Personality Structured Interview for Large Language Model Simulation in Personality Research
This addresses the need for better LLM simulations in psychometrics, offering a domain-specific tool for personality research, though it is incremental in applying existing interview methods to LLMs.
The paper tackled the problem of large language models (LLMs) failing to generate heterogeneous, human-like data for personality research by using a theory-informed Personality Structured Interview (PSI) based on 357 real-human transcripts. Results showed that structured interviews improved human-like heterogeneity in LLM-simulated data and predicted personality-related behavioral outcomes.
Although psychometrics researchers have recently explored the use of large language models (LLMs) as proxies for human participants, LLMs often fail to generate heterogeneous data with human-like diversity, which diminishes their value in advancing social science research.

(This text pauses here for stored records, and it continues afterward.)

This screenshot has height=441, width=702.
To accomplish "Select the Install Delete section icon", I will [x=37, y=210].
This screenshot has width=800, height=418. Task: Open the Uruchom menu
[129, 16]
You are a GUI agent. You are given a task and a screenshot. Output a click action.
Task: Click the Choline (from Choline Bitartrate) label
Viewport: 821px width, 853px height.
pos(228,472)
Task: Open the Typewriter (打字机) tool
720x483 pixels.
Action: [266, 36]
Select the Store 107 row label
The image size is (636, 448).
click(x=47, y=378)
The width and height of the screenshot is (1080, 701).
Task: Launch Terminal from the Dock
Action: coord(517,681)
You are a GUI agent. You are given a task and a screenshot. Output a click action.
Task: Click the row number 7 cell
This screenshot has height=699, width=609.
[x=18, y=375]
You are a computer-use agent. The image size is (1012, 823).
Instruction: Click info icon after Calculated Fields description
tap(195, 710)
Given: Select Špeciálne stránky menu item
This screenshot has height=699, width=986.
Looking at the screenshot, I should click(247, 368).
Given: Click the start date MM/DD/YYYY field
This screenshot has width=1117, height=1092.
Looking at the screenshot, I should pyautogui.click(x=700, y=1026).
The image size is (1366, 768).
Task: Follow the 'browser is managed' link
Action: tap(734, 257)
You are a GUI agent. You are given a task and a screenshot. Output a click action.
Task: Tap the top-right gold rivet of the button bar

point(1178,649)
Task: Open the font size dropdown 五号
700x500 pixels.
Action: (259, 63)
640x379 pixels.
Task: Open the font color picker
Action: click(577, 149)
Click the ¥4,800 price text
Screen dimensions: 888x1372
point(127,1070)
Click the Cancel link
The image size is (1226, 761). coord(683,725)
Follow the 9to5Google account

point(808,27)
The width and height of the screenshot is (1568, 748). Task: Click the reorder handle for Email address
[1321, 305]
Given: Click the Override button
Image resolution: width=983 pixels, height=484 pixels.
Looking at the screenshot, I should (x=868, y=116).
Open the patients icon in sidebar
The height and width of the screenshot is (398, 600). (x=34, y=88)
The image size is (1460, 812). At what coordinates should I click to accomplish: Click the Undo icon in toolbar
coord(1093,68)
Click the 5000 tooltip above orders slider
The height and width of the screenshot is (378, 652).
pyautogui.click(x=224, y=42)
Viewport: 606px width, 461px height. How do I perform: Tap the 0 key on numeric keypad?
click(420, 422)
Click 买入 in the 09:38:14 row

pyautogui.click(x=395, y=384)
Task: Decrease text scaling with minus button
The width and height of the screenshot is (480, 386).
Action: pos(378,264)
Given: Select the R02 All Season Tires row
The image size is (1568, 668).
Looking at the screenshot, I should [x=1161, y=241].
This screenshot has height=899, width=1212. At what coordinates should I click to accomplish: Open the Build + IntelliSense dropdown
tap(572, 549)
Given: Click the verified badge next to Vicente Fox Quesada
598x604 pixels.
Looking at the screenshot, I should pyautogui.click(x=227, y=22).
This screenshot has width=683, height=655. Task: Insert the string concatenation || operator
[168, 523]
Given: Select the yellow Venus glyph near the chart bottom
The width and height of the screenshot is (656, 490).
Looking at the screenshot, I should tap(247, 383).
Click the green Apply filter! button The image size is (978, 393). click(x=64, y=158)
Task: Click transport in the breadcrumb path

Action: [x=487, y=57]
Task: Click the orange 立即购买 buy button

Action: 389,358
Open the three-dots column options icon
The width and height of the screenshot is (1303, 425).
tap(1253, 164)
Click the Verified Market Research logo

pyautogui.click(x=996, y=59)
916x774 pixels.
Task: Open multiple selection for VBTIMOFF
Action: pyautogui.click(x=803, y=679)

To address these challenges, we explored the potential of the theory-informed Personality Structured Interview (PSI) as a tool for simulating human responses in personality research. In this approach, the simulation is grounded in nuanced real-human interview transcripts that target the personality construct of interest. We have provided a growing set of 357 structured interview transcripts from a representative sample, each containing an individual's response to 32 open-ended questions carefully designed to gather theory-based personality evidence. Additionally, grounded in psychometric research, we have summarized an evaluation framework to systematically validate LLM-generated psychometric data. Results from three experiments demonstrate that well-designed structured interviews could improve human-like heterogeneity in LLM-simulated personality data and predict personality-related behavioral outcomes (i.e., organizational citizenship behaviors and counterproductive work behavior). We further discuss the role of theory-informed structured interviews in LLM-based simulation and outline a general framework for designing structured interviews to simulate human-like data for psychometric research.